Rocks were cantilevered over the pond’s perimeter to fashion an organic shape and stacked vertically along its sides.
The bottom was covered with thin rock and gravel. A ledge-covered pocket provides the koi with a place to hibernate throughout the winter and protect themselves from predators.
“For birds and herons that love these manufactured ponds, [they’re] like a dinner spot for them,” he says.
Thorn tapped into the lawn’s irrigation system to fill the feature, installed an auto-refill mechanism to maintain the water level, and tucked a pump in a rock-covered chamber off the pond. Contractors ran an underground electrical line from the house and connected it to an outlet on a nearby post to power it. The pump sends water through an underground rubber tube to a lidded filter box with an exit pipe buried at the top of the stream.

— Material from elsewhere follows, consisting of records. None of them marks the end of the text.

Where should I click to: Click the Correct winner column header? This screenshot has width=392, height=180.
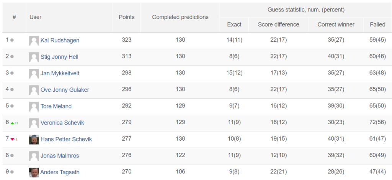tap(336, 24)
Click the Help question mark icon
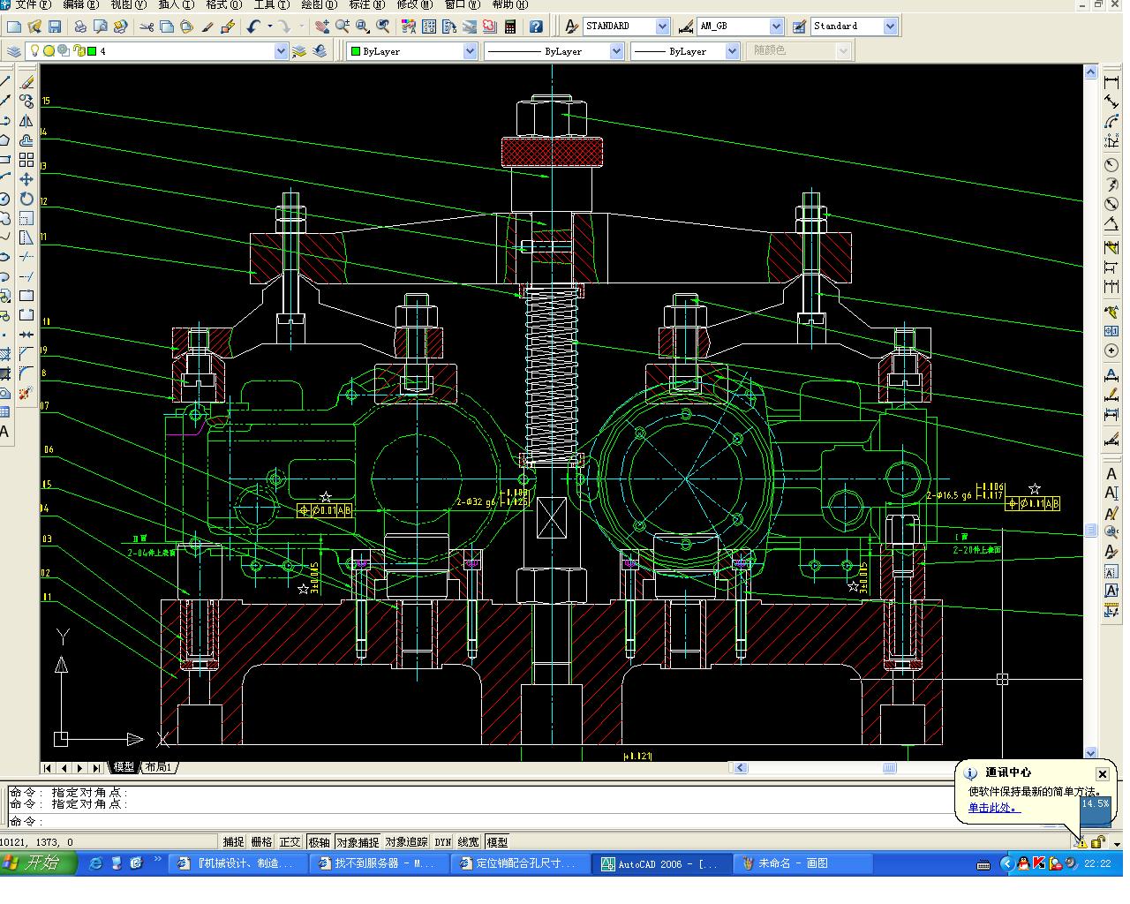Image resolution: width=1130 pixels, height=904 pixels. coord(536,26)
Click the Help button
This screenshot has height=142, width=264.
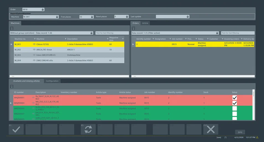coord(240,132)
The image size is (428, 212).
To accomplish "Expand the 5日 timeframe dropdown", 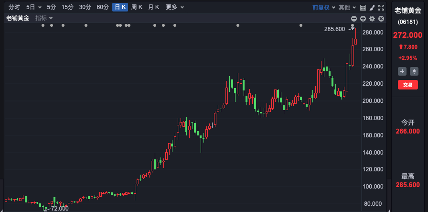I will (34, 7).
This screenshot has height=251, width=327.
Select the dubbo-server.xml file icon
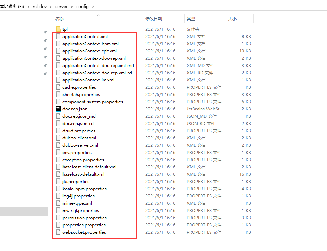click(x=58, y=145)
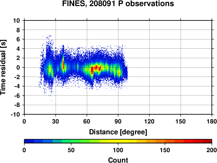Click the 30 tick label on distance axis
This screenshot has height=163, width=217.
[56, 121]
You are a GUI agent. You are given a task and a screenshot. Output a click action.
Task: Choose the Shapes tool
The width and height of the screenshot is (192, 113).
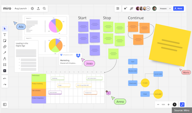tap(5, 47)
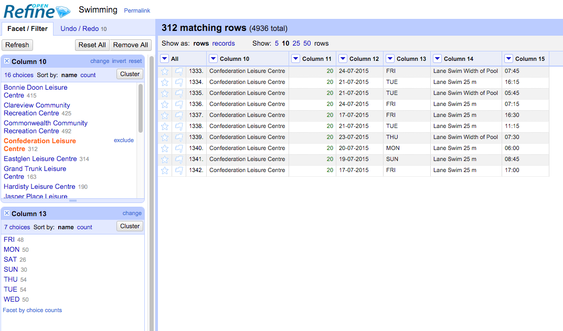Open the All column dropdown menu
The height and width of the screenshot is (331, 563).
point(165,59)
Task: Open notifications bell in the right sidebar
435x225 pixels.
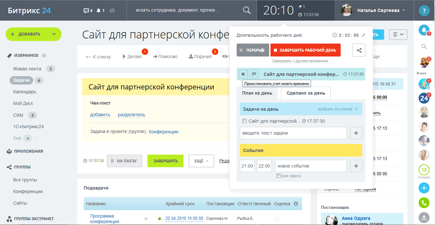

“There’s a continuous circulation of this water, and it’s constantly being filtered every time it runs to the top of the stream,” Thorn says. “It’s best to let it go all the time except in the wintertime when you shut it down.”
Thorn added a mix of waterlilies, water lettuce and floating hyacinths to the pond and planted the stream banks with masses of perennials native to water zones — iris, astilbe, liriope, ostrich fern — that conceal water-feature components and create “bold brushstrokes of color and shape.” He compares the technique to how trees propagate.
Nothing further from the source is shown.